Eleanor Coade developed her own talent as a modeller, exhibiting around 30 sculptures on classical themes at the Society of Artists between 1773 and 1780 as listed in their exhibitors catalogue of the time. After her death, her Coade stoneware was used for refurbishments to Buckingham Palace and by noted sculptors in their monumental work, such as William Frederick Woodington's South Bank Lion (1837) on Westminster Bridge, London. The statue was made in separate parts and sealed together on an iron frame.

The century produced its women sculptors in the East, Seiyodo Bunshojo (1764–1838) a Japanese netsuke carver and Haiku writer. She was Seiyodo Tomiharu's daughter. Her work can be seen at the Walters Art Museum. While in the West, there were: Julie Charpentier, Elisabet Ney, Helene Bertaux, Fenia Chertkoff, Sarah Fisher Ames, Helena Unierzyska (daughter of Jan Matejko), Blanche Moria, Angelina Beloff, Anna Golubkina, Margaret Giles (also a Medalist), Camille Claudel, Enid Yandell and Edmonia Lewis. Lewis, an African-Ojibwe-Haitian American artist from New York began her art studies at Oberlin College. Her sculpting career began in 1863. She established a studio in Rome, Italy and exhibited her marble sculptures through Europe and the United States.

===Photography===
Constance Fox Talbot may be the first woman ever to have taken a photograph. Later, Julia Margaret Cameron and Gertrude Kasebier became well known in the new medium of photography, where there were no traditional restrictions, and no established training, to hold them back. Sophia Hoare, another British photographer, worked in Tahiti and other parts of Oceania.

In France, the birthplace of the medium, there was only Geneviève Élisabeth Disdéri (c.1817–1878). In 1843, she married the pioneering photographer André-Adolphe-Eugène Disdéri, partnering with him in their Brest daguerreotype studio from the late 1840s. After her husband left for Paris in 1852, Geneviève continued to run the atelier alone.
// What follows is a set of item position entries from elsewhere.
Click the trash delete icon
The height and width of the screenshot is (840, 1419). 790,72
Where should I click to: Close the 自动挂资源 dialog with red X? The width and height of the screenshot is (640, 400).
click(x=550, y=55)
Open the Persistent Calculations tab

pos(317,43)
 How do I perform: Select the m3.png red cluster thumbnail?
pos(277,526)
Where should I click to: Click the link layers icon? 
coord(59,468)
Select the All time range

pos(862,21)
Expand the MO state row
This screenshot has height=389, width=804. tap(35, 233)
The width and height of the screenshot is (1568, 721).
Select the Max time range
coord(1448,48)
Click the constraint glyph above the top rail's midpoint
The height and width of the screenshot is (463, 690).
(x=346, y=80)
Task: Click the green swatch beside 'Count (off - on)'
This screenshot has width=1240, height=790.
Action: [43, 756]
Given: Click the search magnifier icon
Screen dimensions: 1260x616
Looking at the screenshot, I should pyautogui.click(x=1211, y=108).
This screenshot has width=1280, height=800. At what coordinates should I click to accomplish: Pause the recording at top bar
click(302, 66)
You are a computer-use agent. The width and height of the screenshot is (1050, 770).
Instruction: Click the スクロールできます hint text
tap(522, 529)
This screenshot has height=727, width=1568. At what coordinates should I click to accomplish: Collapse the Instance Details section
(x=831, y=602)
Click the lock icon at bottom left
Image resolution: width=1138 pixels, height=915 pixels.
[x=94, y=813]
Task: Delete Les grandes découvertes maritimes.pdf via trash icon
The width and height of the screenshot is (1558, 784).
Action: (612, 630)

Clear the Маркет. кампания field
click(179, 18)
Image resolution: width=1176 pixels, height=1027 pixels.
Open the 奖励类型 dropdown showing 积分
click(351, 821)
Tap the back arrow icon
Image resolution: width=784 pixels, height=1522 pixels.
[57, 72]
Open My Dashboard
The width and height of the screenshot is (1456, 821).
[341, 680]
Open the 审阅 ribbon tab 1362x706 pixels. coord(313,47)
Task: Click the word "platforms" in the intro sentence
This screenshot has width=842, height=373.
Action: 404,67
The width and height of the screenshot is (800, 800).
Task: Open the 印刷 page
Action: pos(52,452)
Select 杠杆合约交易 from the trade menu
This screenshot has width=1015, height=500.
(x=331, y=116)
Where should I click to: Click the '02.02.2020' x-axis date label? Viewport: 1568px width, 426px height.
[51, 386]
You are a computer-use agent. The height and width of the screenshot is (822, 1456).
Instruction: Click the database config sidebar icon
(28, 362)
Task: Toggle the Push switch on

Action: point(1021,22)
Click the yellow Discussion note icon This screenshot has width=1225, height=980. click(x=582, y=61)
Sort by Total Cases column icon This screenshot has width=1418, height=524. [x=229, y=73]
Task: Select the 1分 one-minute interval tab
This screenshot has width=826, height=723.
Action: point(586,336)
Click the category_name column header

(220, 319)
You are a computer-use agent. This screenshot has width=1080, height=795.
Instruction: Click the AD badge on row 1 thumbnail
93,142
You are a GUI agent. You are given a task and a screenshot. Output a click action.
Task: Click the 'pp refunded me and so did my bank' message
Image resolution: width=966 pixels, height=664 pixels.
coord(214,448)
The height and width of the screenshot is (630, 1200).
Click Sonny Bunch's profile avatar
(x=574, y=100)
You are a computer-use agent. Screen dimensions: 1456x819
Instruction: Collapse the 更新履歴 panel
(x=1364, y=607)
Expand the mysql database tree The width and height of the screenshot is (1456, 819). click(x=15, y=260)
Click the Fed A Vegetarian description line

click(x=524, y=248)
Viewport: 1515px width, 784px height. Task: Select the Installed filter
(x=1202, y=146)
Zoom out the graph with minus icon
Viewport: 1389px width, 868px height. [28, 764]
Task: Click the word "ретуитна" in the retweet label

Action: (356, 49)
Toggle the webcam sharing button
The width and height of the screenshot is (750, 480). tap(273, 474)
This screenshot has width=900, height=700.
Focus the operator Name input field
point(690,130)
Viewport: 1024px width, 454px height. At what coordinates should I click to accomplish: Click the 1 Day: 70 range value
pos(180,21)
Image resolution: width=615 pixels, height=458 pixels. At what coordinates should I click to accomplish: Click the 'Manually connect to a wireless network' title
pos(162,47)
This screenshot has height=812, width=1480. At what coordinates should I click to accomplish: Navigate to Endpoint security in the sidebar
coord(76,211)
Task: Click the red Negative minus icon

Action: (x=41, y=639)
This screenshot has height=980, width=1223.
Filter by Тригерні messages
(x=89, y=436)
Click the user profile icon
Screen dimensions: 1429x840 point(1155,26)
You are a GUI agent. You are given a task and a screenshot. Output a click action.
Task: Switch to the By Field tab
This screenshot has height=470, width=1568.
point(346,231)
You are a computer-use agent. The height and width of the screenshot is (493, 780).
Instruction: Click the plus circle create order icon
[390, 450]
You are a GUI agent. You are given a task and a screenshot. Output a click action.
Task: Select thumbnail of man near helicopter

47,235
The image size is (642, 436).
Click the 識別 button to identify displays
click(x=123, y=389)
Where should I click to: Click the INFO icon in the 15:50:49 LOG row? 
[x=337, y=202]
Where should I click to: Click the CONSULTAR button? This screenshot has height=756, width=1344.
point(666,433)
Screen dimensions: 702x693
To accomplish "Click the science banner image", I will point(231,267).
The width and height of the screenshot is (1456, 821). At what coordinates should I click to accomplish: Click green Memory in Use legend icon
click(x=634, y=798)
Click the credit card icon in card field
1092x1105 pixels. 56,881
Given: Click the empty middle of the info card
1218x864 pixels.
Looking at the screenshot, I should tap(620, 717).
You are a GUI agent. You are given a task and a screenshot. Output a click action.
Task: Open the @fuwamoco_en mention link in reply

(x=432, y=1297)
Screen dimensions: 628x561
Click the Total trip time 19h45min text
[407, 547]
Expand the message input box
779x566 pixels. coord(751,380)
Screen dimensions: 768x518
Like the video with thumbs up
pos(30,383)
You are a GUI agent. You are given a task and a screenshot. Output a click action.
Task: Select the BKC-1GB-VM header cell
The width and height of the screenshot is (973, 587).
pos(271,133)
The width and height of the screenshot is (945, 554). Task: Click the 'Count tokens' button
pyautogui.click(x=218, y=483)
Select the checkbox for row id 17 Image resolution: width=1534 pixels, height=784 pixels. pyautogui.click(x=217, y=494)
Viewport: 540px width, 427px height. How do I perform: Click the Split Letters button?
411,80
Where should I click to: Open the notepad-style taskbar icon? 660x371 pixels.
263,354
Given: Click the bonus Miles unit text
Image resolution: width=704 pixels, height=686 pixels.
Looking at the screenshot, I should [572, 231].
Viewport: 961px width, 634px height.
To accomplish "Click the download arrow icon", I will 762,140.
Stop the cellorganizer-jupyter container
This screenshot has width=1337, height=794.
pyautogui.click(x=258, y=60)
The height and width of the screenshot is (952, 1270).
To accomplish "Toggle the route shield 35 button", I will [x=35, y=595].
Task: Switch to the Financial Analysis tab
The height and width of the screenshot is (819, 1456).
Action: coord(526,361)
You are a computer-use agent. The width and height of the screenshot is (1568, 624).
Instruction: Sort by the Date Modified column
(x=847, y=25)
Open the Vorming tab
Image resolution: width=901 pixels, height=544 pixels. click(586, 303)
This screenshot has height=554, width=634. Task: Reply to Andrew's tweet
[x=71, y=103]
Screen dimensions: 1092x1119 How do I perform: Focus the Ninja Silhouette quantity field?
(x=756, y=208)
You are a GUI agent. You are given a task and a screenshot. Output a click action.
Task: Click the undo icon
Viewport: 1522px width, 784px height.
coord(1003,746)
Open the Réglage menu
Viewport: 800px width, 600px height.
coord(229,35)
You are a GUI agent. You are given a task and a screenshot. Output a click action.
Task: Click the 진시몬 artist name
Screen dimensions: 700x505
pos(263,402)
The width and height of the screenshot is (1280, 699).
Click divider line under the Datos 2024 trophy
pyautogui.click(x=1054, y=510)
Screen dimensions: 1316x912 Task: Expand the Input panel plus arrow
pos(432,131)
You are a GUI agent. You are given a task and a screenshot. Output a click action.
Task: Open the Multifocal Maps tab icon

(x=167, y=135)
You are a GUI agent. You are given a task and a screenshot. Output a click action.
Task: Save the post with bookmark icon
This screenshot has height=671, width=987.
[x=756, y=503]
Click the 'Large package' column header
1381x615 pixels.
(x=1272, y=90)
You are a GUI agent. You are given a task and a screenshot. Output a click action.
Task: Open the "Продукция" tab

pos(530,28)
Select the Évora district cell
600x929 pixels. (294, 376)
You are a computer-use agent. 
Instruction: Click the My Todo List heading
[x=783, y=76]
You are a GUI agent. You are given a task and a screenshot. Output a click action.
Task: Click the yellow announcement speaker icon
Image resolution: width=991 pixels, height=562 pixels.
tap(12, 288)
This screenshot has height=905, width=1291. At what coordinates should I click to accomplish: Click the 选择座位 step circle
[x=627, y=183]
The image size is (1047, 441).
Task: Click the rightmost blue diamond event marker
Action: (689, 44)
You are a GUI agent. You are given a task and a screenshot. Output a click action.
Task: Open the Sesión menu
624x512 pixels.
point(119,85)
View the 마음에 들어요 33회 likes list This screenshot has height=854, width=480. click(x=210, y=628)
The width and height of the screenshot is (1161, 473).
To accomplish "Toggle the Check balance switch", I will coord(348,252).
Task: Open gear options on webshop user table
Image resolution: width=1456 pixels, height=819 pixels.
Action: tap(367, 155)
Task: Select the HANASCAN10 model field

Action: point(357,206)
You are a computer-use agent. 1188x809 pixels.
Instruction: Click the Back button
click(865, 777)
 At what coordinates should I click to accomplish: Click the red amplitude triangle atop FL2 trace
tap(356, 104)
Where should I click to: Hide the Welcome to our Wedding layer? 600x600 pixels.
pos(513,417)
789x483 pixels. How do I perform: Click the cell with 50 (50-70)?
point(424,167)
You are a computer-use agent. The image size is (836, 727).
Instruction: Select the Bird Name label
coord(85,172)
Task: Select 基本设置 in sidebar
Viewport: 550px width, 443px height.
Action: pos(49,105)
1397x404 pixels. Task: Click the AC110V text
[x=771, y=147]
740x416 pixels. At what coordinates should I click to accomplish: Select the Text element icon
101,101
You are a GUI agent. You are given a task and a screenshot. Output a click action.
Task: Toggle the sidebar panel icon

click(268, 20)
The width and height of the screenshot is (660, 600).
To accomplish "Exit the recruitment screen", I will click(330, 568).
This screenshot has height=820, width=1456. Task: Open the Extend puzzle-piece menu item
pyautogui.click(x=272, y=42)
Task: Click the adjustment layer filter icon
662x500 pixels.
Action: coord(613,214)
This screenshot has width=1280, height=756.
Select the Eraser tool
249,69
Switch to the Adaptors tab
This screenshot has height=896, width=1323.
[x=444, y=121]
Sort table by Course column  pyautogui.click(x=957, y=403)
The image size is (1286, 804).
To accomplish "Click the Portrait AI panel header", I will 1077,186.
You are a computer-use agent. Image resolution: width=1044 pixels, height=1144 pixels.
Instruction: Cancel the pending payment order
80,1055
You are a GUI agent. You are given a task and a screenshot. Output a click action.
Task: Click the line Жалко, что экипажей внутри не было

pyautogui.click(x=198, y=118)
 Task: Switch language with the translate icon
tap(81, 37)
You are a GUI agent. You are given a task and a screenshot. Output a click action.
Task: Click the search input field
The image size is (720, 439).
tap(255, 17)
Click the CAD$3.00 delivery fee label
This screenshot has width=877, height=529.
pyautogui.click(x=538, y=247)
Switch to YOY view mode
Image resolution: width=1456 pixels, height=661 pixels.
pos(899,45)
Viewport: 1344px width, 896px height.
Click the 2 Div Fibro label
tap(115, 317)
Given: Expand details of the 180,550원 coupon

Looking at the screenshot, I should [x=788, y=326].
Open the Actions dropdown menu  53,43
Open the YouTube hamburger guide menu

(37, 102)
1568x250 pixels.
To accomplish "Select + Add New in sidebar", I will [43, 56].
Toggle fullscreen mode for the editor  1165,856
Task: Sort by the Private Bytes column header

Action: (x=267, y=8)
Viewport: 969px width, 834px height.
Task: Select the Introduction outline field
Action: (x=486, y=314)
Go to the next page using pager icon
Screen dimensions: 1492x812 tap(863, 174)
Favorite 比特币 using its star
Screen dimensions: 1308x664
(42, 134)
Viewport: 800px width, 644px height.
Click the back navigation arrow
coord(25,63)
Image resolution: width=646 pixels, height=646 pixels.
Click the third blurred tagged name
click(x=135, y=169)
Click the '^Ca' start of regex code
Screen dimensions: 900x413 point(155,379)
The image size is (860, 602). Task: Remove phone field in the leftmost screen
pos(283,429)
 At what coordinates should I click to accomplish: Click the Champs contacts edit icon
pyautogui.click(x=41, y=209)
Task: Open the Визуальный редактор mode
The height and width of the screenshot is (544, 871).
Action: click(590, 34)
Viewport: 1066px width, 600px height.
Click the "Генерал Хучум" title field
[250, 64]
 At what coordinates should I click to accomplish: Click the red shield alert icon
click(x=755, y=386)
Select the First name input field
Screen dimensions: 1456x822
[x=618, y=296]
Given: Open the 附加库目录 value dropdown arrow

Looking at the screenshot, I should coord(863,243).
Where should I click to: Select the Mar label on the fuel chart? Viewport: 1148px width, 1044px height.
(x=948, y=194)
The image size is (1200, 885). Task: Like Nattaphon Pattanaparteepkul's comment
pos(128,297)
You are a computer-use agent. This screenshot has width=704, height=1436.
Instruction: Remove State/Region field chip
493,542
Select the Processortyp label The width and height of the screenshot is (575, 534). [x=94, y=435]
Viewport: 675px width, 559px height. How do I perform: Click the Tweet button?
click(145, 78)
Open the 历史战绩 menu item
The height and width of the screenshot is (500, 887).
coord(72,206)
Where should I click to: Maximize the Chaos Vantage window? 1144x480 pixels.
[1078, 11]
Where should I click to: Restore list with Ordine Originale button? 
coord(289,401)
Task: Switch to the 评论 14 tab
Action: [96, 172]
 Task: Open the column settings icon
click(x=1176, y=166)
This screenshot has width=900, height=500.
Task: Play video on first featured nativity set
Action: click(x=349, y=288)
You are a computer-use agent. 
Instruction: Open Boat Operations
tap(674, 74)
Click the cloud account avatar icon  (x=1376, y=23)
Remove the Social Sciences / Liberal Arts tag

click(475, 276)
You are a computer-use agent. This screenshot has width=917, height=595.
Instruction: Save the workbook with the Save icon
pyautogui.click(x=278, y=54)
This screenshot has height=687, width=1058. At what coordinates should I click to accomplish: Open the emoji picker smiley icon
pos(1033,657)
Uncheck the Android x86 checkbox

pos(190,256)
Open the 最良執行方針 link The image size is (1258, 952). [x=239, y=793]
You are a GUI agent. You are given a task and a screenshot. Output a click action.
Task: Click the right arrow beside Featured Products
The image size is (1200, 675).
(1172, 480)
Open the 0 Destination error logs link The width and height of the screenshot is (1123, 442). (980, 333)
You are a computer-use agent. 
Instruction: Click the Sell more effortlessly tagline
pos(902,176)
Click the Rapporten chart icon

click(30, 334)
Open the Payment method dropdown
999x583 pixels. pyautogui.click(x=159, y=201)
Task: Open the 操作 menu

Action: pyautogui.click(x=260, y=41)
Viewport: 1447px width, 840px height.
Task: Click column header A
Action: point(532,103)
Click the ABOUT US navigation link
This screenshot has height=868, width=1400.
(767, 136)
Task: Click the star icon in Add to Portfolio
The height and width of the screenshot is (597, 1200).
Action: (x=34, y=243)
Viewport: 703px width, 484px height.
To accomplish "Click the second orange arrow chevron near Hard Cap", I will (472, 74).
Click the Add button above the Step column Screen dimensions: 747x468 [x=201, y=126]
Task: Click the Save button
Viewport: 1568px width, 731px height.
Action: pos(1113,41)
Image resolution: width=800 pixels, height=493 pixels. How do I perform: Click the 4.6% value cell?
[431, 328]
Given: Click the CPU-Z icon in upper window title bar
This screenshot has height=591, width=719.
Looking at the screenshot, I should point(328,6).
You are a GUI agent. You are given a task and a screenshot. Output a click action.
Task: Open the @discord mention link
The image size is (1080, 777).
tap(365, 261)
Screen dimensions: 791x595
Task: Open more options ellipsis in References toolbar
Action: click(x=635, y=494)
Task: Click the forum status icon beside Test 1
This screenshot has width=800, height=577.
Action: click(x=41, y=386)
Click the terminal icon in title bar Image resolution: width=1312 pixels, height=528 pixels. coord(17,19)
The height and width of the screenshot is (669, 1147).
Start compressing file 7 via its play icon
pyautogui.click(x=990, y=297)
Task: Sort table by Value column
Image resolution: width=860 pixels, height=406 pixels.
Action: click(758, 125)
She is remembered for her 28 views of Brest, mainly architectural, which were published as Brest et ses Environs in 1856. In 1872, she moved to Paris, opening a studio in the Rue du Bac where she was possibly assisted by her son Jules. Trade listings indicate she continued to operate her studio until her death in a Paris hospital in 1878. She was one of the first female professional photographers in the world, active only shortly after the German Bertha Beckmann and the Swedes Brita Sofia Hesselius and Marie Kinnberg.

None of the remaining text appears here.